== EXERCISE REQUIREMENTS ==
Gather, from the data below, each line in which the word "computer" occurs.

[DATA SHOWN — start]

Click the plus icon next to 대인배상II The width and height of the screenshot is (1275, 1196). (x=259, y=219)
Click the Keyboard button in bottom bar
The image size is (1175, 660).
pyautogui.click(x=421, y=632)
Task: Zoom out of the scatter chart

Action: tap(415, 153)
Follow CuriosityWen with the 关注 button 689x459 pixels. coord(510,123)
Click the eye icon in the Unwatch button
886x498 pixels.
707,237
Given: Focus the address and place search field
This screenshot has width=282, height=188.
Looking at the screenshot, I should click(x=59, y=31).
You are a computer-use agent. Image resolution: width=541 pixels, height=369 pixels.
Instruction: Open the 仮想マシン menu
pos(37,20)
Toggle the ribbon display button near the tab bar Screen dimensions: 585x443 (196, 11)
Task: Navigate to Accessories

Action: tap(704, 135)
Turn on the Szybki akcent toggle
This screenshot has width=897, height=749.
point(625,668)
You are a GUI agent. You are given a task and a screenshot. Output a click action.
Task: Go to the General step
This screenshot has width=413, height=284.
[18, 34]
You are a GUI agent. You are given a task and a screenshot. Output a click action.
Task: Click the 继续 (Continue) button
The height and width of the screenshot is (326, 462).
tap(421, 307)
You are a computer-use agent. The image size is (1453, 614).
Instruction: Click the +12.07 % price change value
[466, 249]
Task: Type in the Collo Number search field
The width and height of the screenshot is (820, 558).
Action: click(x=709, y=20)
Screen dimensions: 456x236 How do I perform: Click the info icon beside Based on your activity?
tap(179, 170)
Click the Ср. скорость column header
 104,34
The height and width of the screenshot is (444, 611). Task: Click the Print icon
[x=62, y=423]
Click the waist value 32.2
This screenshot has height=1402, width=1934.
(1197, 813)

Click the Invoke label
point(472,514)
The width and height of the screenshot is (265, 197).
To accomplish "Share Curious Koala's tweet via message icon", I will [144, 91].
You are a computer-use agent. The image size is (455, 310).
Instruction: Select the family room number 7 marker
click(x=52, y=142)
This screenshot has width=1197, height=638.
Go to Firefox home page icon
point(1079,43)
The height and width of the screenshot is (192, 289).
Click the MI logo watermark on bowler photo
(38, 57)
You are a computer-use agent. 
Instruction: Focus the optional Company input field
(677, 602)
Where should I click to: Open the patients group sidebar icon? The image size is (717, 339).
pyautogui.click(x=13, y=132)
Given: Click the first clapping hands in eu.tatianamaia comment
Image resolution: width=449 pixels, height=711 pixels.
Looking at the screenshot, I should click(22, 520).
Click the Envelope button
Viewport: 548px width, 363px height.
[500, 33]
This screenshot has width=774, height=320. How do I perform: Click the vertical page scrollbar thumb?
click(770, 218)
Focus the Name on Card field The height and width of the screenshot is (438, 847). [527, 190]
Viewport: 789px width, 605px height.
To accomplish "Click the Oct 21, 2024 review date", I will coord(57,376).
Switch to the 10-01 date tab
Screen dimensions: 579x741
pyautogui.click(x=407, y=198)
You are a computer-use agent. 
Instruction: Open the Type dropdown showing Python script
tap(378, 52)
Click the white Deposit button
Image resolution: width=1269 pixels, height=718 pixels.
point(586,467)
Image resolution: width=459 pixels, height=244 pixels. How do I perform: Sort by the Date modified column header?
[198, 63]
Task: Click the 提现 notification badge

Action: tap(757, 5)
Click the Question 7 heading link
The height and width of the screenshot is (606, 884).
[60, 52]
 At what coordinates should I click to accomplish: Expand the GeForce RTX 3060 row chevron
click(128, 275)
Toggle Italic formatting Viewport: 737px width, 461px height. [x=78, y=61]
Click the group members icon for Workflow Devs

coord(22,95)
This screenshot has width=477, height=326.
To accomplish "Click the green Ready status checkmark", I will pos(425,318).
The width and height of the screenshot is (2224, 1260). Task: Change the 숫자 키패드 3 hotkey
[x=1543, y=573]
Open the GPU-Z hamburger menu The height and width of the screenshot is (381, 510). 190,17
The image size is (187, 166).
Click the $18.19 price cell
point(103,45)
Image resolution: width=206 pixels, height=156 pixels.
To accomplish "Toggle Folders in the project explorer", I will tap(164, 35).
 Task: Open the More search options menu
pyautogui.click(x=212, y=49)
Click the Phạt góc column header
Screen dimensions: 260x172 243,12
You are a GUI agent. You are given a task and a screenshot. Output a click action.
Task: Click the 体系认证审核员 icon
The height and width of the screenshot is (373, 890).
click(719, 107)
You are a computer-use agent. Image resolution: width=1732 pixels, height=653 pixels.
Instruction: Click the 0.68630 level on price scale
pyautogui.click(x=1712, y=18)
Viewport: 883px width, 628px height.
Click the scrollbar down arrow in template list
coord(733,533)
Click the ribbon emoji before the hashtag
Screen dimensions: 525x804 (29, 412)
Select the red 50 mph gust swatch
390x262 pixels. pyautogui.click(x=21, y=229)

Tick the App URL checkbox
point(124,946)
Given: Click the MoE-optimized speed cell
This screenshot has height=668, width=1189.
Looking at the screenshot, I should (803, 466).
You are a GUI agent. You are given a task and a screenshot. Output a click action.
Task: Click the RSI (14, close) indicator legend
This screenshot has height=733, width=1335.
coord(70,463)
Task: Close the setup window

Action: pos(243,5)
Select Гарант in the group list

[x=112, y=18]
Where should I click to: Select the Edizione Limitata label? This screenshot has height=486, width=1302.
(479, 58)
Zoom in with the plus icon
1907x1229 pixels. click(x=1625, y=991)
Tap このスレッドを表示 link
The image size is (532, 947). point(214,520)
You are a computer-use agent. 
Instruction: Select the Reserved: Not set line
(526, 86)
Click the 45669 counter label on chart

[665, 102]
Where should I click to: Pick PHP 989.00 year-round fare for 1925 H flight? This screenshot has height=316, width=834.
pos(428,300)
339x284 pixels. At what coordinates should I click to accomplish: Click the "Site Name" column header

[DATA SHOWN — finish]

== SOLUTION FOR THIS TASK ==
You are a computer-use agent. Image resolution: width=541 pixels, height=369 pixels.
You are a computer-use agent. The image size is (1453, 614).
You are a computer-use agent. The image size is (455, 310).
You are a computer-use agent. 
You are a computer-use agent. 
You are a computer-use agent. Image resolution: width=1732 pixels, height=653 pixels.
You are a computer-use agent. 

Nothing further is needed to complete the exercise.